Masalah di dalam tubuh band mah itu sudah lumrah dan semuanya juga pasti mengalami, masalahnya ga jauh dari komunikasi dan perbedaan pendapat saja sih, detailnya gakan saya kasih tahu (LMAO). Alice masih ada dan hidup, hanya sedang proses pencarian vokalis saja.
Adakah rencana yang akan kamu lakukan bersama kawan-kawan di ALICE sepeninggal Miko hijrah ke Belanda?
Membuat full album
Musik katakanlah “Indie” dan “Underground” cenderung menjadi arus utama sekarang, karena memang musik dan semangatnya pun bagus sehingga menjadi incaran beberapa perusahaan besar untuk media promosi, mengutip perkataan Thurston Moore “People see rock & roll as youth culture, and when youth culture becomes monopolized by big business, what are the youth to do? Do you have any idea?… I think we should destroy the bogus capitalize process that’s destroying youth culture” . Dilema memang, satu sisi sangat menguntungkan beberapa band, namun di satu sisi mengorbankan semangat yang perlahan melemah di skena, dominasi yang cukup kuat dan berulang-ulang sehingga membuat gelombang baru cukup sulit merangkak, dan bagaimana pendapat kamu dengan itu?
Jika suatu band semakin besar dan semakin bagus sudah pasti menjadi incaran untuk dijadikan komoditas oleh pihak-pihak tertentu, yang menjadi permasalahan dan yang harus dilakukan band itu kan hanya memilih dan berkompromi, atau pun menolaknya. Keputusan ada ditangan band itu sendiri. Dan tidak ada salahnya jika band tersebut menerima tawaran tersebut. Ada band yang konsisten dengan idealismenya, dan ada juga band yang ingin merasakan hasil jerih payah mereka dengan imbalan yang ‘lebih”, itu semua terjadi dibelahan dunia manapun. Untuk band-band gelombang baru yang akan sulit merangkak itu kembali lagi ke mereka untuk mengorganisir kawan-kawan nya atau komunitasnya sehingga menjadi tumbuh besar. Yang paling sulit adalah ketika semua hal itu berbenturan dengan hal-hal baru. Ketika idealisme mu dalam bentuk seni lalu menomor satukan itu diatas semuanya, ketika idealism berbenturan dengan urusan pribadi, finansial, keluarga dll. Kadang kita memang diposisikan untuk kompromis dengan keadaan.
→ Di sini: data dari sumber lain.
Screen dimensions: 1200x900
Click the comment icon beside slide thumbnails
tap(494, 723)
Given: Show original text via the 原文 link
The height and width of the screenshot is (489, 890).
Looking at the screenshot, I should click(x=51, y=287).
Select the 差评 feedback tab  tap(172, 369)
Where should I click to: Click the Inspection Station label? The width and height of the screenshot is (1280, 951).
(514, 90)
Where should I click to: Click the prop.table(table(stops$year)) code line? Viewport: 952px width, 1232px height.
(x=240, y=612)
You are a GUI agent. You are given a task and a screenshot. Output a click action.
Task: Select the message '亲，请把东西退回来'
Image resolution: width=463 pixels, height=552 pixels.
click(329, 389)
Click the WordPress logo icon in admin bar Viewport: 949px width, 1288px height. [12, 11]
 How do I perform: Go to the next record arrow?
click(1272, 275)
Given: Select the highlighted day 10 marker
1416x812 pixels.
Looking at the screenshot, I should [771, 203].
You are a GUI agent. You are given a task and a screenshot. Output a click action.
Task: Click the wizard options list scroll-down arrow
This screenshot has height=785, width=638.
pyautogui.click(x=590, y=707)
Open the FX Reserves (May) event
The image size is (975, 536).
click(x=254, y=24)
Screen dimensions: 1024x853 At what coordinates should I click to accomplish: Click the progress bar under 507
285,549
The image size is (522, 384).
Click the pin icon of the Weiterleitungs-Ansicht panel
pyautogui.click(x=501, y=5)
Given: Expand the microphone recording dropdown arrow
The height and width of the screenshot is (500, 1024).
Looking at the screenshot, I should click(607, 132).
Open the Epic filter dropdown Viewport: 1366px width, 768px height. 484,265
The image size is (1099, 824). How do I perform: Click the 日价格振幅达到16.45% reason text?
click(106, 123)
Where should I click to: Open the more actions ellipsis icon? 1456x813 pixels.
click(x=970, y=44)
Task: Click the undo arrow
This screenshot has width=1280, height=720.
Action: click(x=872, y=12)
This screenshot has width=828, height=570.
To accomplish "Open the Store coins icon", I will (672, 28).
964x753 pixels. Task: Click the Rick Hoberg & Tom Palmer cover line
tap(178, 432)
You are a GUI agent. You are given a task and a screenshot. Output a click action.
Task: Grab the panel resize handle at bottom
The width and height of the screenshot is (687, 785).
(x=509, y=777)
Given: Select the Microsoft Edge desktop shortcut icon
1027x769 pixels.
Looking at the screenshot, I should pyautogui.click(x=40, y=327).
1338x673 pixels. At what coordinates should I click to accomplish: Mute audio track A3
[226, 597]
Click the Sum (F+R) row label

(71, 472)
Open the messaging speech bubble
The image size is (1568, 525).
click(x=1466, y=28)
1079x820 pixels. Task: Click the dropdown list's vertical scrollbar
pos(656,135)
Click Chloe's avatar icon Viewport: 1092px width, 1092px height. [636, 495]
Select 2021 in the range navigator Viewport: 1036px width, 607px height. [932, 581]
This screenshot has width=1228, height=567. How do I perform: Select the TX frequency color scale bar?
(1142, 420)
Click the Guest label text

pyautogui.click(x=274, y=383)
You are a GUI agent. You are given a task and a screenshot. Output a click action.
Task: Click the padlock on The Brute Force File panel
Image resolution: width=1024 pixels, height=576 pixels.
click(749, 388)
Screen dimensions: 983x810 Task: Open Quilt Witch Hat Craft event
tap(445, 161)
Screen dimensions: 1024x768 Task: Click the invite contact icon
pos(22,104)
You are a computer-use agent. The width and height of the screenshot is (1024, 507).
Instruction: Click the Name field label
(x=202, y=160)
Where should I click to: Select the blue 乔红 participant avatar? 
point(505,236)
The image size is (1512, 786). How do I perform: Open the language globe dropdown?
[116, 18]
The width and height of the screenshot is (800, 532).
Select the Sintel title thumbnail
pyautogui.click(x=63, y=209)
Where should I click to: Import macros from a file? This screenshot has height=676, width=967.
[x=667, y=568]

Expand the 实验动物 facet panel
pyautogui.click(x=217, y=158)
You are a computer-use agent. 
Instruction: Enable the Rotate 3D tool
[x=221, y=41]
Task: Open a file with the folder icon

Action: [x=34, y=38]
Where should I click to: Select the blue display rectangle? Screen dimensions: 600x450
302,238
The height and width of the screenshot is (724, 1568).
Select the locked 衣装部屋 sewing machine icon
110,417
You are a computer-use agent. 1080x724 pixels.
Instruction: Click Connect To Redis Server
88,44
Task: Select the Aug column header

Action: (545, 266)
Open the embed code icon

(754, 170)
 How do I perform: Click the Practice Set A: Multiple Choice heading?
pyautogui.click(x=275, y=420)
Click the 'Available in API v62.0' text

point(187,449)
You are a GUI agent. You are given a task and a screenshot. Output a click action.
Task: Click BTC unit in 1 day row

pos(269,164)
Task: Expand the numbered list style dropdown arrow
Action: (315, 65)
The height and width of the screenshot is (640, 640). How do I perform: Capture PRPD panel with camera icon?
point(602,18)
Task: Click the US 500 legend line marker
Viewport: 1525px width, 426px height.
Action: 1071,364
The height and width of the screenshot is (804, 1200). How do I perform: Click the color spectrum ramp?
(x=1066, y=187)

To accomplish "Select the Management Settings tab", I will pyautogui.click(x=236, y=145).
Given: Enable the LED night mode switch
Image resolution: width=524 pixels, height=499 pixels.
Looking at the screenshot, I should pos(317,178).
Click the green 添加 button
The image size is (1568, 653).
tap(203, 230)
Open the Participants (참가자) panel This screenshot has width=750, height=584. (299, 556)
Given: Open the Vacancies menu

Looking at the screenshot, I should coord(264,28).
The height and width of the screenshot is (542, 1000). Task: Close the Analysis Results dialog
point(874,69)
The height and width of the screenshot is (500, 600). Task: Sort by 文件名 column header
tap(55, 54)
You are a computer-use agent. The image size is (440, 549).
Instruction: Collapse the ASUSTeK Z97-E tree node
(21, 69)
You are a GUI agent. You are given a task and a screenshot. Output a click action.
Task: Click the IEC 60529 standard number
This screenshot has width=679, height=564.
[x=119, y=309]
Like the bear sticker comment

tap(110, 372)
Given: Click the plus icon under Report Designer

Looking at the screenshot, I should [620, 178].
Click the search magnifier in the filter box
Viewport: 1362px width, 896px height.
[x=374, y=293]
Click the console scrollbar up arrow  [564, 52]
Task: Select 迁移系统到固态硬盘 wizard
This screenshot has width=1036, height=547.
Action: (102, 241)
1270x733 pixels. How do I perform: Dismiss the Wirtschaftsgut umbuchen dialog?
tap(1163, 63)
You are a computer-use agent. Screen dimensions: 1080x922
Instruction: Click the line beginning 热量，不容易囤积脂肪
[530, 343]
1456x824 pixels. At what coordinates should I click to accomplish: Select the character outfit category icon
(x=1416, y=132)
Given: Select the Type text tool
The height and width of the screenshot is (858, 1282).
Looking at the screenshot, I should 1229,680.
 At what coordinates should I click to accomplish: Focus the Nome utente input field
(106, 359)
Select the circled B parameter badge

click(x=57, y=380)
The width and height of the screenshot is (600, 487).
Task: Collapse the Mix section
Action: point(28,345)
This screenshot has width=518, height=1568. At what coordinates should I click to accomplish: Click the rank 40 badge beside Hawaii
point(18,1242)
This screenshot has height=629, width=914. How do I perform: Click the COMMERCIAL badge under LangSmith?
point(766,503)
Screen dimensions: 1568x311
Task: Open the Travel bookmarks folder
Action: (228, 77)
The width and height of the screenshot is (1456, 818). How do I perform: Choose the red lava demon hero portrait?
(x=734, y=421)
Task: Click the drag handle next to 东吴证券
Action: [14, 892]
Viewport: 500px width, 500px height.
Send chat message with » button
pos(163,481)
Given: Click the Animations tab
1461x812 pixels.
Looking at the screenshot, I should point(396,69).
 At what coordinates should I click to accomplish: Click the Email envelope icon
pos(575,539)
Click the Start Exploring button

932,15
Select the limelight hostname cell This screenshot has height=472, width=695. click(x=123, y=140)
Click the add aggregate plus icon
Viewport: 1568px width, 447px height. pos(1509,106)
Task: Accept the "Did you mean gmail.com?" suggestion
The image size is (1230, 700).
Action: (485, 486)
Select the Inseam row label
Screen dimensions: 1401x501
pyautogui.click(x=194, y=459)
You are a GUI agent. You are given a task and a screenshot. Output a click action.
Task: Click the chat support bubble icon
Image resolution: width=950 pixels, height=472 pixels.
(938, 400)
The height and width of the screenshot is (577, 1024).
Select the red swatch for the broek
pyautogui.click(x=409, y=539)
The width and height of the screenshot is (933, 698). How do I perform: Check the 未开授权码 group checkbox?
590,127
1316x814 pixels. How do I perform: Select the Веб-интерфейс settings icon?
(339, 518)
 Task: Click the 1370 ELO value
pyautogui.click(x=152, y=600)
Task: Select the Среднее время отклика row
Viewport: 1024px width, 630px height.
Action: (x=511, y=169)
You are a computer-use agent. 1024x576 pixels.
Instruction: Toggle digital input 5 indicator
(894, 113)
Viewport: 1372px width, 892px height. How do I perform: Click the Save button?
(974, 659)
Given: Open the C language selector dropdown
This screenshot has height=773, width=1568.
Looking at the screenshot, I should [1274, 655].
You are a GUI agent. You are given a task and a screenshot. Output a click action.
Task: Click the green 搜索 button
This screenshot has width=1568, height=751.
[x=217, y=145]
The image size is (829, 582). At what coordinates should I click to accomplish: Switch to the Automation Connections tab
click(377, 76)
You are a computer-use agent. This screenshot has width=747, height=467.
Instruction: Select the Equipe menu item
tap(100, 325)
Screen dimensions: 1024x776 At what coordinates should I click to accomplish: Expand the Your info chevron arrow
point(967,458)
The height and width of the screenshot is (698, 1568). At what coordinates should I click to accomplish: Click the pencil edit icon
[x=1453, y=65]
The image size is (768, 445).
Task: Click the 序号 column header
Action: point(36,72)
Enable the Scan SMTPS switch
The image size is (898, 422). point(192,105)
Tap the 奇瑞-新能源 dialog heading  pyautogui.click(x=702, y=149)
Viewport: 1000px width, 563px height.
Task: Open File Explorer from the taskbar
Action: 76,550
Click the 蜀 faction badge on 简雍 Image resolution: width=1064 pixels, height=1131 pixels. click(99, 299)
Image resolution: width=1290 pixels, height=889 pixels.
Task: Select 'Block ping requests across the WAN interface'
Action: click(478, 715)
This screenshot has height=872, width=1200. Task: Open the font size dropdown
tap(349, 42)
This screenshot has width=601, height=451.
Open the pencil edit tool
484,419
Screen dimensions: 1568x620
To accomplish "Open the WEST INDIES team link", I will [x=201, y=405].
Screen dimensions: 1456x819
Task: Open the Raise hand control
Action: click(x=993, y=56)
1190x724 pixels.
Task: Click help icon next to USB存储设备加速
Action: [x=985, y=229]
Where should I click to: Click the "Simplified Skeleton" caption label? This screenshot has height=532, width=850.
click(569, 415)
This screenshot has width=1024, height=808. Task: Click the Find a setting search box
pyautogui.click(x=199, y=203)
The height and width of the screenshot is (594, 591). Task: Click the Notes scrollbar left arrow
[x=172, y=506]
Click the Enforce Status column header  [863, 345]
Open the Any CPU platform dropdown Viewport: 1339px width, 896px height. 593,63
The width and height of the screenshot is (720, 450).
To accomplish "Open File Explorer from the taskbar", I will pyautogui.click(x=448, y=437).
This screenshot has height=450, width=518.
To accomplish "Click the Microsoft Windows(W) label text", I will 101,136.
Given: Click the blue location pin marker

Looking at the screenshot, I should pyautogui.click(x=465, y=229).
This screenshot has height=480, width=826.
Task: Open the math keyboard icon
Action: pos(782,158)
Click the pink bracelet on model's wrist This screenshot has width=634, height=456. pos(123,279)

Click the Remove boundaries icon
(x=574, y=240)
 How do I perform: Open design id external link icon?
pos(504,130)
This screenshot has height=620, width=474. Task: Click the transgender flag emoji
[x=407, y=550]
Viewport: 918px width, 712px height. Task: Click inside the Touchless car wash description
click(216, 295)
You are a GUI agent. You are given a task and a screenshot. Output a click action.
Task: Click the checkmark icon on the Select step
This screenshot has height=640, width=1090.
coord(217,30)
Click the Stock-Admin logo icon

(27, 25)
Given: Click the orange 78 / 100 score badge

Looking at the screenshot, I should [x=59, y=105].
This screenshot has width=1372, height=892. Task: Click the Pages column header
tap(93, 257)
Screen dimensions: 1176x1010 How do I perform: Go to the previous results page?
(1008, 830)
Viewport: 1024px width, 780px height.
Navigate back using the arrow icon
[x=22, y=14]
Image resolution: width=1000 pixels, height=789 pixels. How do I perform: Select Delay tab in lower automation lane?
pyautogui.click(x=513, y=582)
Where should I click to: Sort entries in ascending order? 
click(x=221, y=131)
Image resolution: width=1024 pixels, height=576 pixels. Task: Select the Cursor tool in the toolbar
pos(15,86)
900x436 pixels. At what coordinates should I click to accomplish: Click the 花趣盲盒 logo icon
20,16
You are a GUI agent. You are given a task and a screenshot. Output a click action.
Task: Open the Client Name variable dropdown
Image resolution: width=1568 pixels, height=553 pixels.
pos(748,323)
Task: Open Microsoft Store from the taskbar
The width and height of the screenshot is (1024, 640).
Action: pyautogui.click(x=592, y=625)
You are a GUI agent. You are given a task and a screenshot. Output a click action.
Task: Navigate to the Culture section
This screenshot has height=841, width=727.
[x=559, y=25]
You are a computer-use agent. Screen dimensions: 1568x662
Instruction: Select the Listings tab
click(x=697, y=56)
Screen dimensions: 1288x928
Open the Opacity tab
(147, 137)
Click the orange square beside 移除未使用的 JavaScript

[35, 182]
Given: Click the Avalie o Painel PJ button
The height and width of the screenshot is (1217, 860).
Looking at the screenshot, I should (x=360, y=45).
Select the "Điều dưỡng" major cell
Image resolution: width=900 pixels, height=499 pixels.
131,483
Musik COLLAPSE cukup jauh dengan musik yang kamu mainkan di ALICE, adakah kekhawatiran kamu akan gosip dan kritik di komunitas?
Dikritik sudah menjadi resiko jika kamu melakukan sesuatu dalam bentuk apapun. Senikan sebuah bentuk dari apa yang dilakukan manusia. Temasuk berjalan kaki pun disebut seni. Jika tak ingin dikritik ya jangan melakukan apapun atau membuat sesuatu yang pada akhirnya akan mengundang kritik.
Apa pesan yang ingin kamu sampaikan lewat musik COLLAPSE?
Menjadi diri sendiri dan percaya akan kata hati sendiri.
Siapa vokalis band lokal favorit kamu saat ini?
Rully Shabara (Zoo/Senyawa)
Band lokal mana yang kamu ingin sekali menjadi salah satu personilnya?
Efek Rumah Kaca haha
Siapakah band lokal yang sampai sekarang paling mempengaruhi dalam bermusik?
Homicide & Seringai
Sebutkan satu hal yang bakalan membuat kamu berhenti bermain musik?
Kehilangan kedua lengan dan kaki
Lagu terfavorit yang mendefinisikan kamu?
Morrissey – Alma matters
Album lokal terbaik sejauh ini versi kamu?
Homicide – Tha Nekrophone Dayz
Band “indie” lokal yang musiknya tidak bisa kamu nikmatin?
Bottlesmoker & Under The Big Bright Yellow Sun
Ok, satu lagi. Tentang mensupport Band kesukaan dengan membeli rilisan fisik, datang dan beli tiket ketika nonton gigs, atau membeli merchandisenya, itu masih bisa diharapkan tidak? dengan gencarnya gempuran aplikasi-aplikasi digital, maraknya merchandise bajakan dan konser gratis?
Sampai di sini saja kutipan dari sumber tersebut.